__Your goal__: Please take the lines from the one holding "This screenshot has height=448, width=688." through the one holding "Given: Click the exposure value field 0.00" in the data below and copy them exactly.

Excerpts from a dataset
· · · ·

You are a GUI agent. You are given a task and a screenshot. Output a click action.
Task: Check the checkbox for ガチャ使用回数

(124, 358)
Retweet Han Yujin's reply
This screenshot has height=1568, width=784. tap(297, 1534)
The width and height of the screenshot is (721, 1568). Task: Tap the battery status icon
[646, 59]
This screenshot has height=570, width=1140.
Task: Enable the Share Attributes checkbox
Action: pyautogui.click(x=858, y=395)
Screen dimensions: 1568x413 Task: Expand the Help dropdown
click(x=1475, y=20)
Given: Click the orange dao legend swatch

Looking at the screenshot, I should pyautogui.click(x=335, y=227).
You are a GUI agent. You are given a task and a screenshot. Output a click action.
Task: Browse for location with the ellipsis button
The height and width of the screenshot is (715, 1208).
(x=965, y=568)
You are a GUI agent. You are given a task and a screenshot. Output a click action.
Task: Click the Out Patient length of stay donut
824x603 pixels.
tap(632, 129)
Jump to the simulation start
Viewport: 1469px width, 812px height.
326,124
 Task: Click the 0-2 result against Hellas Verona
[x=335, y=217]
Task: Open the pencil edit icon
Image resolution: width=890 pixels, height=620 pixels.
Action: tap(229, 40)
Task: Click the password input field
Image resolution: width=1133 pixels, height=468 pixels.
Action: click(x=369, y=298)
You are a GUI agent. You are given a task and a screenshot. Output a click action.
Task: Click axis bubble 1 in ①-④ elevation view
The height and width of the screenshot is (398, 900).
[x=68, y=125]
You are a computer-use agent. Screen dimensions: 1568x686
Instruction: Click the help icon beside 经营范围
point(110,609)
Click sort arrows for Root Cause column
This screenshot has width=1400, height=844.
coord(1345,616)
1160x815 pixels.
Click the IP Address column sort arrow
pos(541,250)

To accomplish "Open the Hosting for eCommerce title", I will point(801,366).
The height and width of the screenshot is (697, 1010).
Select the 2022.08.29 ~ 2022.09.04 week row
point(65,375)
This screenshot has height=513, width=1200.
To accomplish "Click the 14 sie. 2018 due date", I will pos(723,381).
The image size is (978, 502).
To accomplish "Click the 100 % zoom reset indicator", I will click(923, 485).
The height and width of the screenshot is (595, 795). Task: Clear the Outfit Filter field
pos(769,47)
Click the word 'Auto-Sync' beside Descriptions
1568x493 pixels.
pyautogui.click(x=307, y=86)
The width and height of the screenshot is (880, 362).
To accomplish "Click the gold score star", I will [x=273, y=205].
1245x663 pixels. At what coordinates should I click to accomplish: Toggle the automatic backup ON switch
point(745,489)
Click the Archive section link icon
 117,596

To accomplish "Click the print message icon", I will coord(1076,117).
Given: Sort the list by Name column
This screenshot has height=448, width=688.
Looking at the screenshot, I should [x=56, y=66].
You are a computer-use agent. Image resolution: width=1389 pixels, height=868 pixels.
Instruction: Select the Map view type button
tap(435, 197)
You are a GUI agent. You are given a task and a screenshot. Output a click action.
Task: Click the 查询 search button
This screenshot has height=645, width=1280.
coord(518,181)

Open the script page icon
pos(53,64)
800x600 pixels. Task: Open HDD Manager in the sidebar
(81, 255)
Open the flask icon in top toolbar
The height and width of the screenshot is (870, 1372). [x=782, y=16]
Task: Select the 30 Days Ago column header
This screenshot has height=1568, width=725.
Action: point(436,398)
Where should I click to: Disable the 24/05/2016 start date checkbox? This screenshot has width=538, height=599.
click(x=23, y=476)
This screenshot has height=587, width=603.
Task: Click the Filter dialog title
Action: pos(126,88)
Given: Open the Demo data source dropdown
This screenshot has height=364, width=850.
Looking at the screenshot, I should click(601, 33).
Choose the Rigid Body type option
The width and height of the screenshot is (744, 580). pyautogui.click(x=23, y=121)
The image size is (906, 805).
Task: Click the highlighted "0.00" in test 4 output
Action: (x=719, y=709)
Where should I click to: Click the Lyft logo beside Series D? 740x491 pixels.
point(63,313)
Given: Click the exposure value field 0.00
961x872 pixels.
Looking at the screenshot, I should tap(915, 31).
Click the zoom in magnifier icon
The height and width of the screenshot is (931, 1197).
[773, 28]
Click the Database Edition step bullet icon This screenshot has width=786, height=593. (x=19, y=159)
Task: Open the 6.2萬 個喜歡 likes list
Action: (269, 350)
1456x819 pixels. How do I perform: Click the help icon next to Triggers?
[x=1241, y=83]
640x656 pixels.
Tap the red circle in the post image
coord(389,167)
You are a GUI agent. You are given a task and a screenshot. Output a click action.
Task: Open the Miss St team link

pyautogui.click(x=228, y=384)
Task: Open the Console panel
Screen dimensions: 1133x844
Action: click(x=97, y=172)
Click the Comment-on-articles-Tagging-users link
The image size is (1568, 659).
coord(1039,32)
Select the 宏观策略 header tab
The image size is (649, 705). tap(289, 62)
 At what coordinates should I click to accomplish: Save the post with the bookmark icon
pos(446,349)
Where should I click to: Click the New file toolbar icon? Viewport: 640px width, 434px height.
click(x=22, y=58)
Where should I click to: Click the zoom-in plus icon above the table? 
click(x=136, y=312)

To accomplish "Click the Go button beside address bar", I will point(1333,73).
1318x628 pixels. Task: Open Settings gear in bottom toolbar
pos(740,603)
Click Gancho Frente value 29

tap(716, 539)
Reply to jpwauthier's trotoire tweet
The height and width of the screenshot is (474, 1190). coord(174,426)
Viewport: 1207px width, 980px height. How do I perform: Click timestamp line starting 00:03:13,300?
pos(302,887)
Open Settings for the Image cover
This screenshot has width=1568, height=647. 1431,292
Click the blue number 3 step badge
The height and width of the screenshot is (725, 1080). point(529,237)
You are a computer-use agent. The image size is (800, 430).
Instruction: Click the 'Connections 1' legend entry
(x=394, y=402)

· · · ·

__Reply__:
This screenshot has height=448, width=688.
Looking at the screenshot, I should [x=56, y=66].
You are a computer-use agent. Image resolution: width=1389 pixels, height=868 pixels.
Instruction: Select the Map view type button
tap(435, 197)
You are a GUI agent. You are given a task and a screenshot. Output a click action.
Task: Click the 查询 search button
This screenshot has height=645, width=1280.
coord(518,181)

Open the script page icon
pos(53,64)
800x600 pixels. Task: Open HDD Manager in the sidebar
(81, 255)
Open the flask icon in top toolbar
The height and width of the screenshot is (870, 1372). [x=782, y=16]
Task: Select the 30 Days Ago column header
This screenshot has height=1568, width=725.
Action: point(436,398)
Where should I click to: Disable the 24/05/2016 start date checkbox? This screenshot has width=538, height=599.
click(x=23, y=476)
This screenshot has height=587, width=603.
Task: Click the Filter dialog title
Action: pos(126,88)
Given: Open the Demo data source dropdown
This screenshot has height=364, width=850.
Looking at the screenshot, I should click(601, 33).
Choose the Rigid Body type option
The width and height of the screenshot is (744, 580). pyautogui.click(x=23, y=121)
The image size is (906, 805).
Task: Click the highlighted "0.00" in test 4 output
Action: (x=719, y=709)
Where should I click to: Click the Lyft logo beside Series D? 740x491 pixels.
point(63,313)
Given: Click the exposure value field 0.00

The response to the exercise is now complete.